De hoogste gedeelten zijn beschermd gebied waar elke economische activiteit uitgesloten is. In de lagere gebieden vinden we boomgaarden (met amandelen, kersen en olijven) en wijngaarden (de Côtes du Luberon is een AOC). Historisch gezien was deze steek ook een belangrijke zijdeproducent. Door ziektes en door de concurrentie van kunstvezels (viscose) is dit volledig tenietgegaan. Verder is er nog bijenteelt voor de honing en geitenteelt voor de kaas.

Luberon: chemin des cavaliers

Een belangrijk deel van de economie is verbonden met het toerisme. Er zijn drie vormen van toerisme in deze streek:

  • het cultuurhistorisch toerisme, dat steunt op het rijke patrimonium van de bergdorpen en de plaatselijke festivals
  • het uitrusttoerisme, wat de aanwezigheid verklaart van talrijke hotels, seizoensverhuur van woningen, zwembaden en evenementen zoals Provençaalse markten
  • het actief toerisme dat gebruikmaakt van de talrijke wandelwegen in de beschermde gebieden (wandelen, mountainbike, paardrijden)

Bouw-Immobiliën

[bewerken | brontekst bewerken]

Ondanks het algemene bouwverbod in een belangrijk deel van de streek is dit de derde pijler van de lokale economie.

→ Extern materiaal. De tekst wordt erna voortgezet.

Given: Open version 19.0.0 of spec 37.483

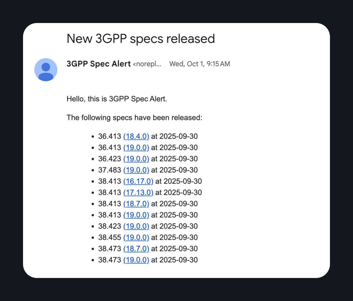Looking at the screenshot, I should click(136, 170).
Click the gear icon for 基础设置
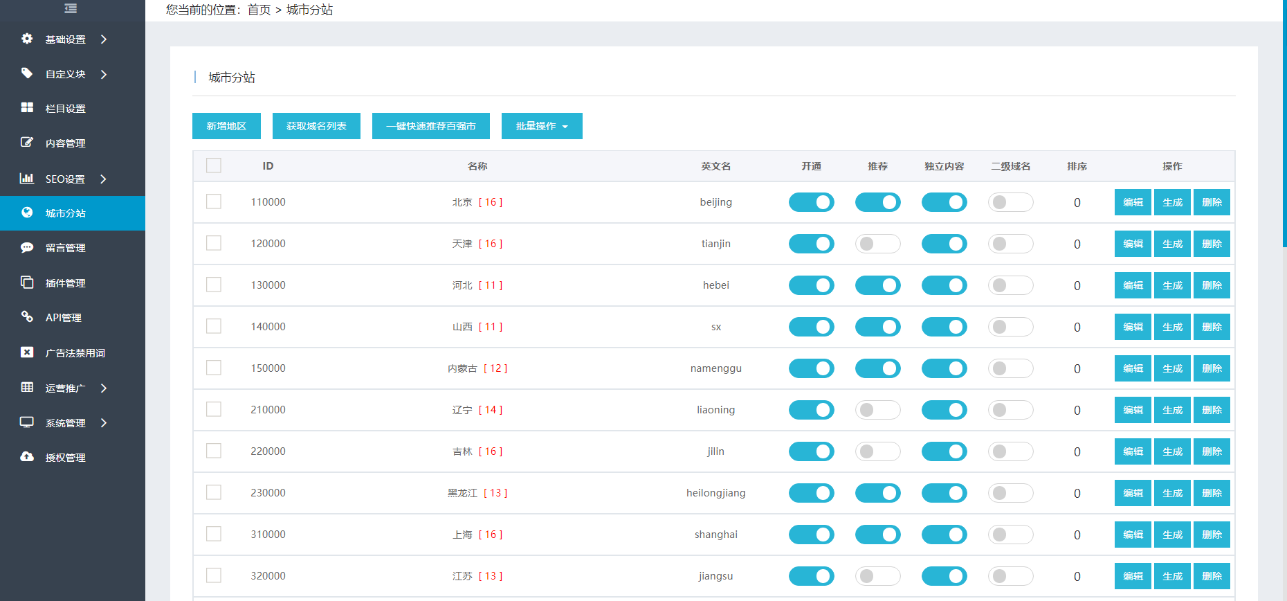The height and width of the screenshot is (601, 1287). [27, 39]
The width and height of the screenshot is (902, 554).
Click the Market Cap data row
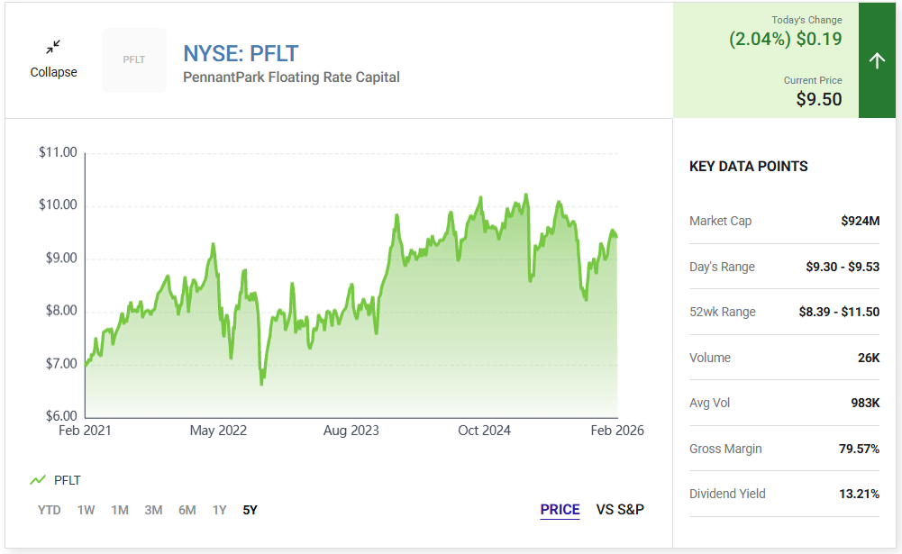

Op de flanken wordt op meerdere plaatsen de kalksteen geëxploiteerd in witsteengroeven. De ijzerwinning in het noorden van de Petit Luberon werd stopgezet, omdat ze niet rendabel meer was. In de buurt van Manosque worden zoutlagen geëxploiteerd om als strategische opslagruimte voor vloeibare koolwaterstoffen (petroleum) te dienen. Verspreid over 26 ruimtes kan 422000 m³ worden opgeslagen. Daarnaast zijn er in hetzelfde gebied nog zeven opslagruimtes voor aardgas met een opslagcapaciteit van 500000 m³.

Windenergieprojecten aan de kant van de Rhônevallei.

Bosbouw voor pallets.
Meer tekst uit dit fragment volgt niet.